Now the only reason I bring up this brand endorsement is because I'm currently in a lawsuit. Over copyright infringement among other things. An "artist" took my character, VooDoo Baby, actually took my photos of me as VDB and printed them out, then slapped some paint around the edges and on part of the print out, then claimed they were his original works and went to selling them on the comicon circuit. This was akin to "being in Orlando" shall we say because I work heavily in the comic industry, I model a lot for artists and so word got back to me in no time of what this guy was doing. He didn't have to sell anything for me to bring suit against him. There's a whole list of things that sadly.... and here's where I regrettably have to follow my gag order and cannot say.

So this is a particular grey area, but I think you'll be just fine for a home haunt and even showing the video on YouTube just make sure you put a disclaimer on the copyrighted stuff that you don't own it and that this in no way implies you were endorsed by Disney, etc. You are taking a chance, just know that. Technically every artist in artist's alley at a comicon could be sued for drawing Superman and selling prints, but typically the characters are so well known DC and such would see this as additional PR. But they still have the right to come by and demand a cease and desist.


----------



## DarkLore (Jan 25, 2009)

Acid PopTart - I agree with some of what you state and other things I don't. 

Agreed - you don't have to make money or profit to infringe on the
right to use. Artistic right is owned by the artist unless released. Legal terms like registered and trademark have to do with legal documentation and proof.

To use without consent is infringement plain and simple. Profit from use has more to do with damage amounts.
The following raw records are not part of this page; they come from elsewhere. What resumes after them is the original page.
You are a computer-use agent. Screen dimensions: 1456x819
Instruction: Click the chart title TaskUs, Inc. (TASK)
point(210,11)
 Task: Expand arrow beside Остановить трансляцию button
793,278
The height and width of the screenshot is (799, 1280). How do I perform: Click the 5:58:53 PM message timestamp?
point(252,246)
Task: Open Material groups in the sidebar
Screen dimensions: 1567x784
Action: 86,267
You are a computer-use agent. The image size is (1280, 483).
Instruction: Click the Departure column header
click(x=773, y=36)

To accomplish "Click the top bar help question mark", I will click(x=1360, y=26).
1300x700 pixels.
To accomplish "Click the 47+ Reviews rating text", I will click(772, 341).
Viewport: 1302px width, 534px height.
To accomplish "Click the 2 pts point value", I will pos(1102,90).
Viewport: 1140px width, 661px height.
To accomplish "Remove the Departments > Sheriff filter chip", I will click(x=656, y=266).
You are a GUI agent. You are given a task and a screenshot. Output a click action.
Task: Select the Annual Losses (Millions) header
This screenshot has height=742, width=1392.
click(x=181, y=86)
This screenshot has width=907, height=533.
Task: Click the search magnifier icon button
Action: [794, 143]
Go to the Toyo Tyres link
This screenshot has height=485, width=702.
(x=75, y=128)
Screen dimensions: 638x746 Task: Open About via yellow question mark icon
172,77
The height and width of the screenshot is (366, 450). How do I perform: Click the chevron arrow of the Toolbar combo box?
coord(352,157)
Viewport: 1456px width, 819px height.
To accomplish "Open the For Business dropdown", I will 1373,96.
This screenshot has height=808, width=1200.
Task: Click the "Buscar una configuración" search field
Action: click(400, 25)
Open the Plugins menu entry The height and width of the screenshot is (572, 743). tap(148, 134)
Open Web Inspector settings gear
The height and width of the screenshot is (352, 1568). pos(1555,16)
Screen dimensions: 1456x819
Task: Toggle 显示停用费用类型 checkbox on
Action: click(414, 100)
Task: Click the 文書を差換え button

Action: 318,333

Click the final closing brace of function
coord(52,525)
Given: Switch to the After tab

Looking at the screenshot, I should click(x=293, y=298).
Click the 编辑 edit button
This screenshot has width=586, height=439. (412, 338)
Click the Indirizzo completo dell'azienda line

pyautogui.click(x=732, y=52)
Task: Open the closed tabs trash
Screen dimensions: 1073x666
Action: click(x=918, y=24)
The Internet and things like YouTube clutter the interpretations but not the law.


----------



## BallstonManor (Jul 31, 2008)

To make it all the more complicated, there is a provision in copyright law for parody. For example, Mad Magazine can make all the Mickey Mouse drawings they want, because it falls within the parody exemption.

If you can find a way to legitimately PARODY their character, you might have more wiggle room.


----------



## Acid PopTart (Oct 29, 2007)

DarkLore said:


> Acid PopTart - I agree with some of what you state and other things I don't.
> 
> Agreed - you don't have to make money or profit to infringe on the
> right to use. Artistic right is owned by the artist unless released. Legal terms like registered and trademark have to do with legal documentation and proof.
> ...


I think I must of worded something wrong (inserting a statement in parenthesis) and cluttered what I was stating. I was just stating that most people think that there's only infringement when money is made because sadly that's what most of the internet will tell you. Far too many people are quoting the law when they don't know what they are talking about (I'm not talking about anyone here - I just recently had this come up in my court case) and quite honestly when it comes to IP, it's best to get an attorney. But if you don't own the property, yeah, it's infringement if you don't have permission.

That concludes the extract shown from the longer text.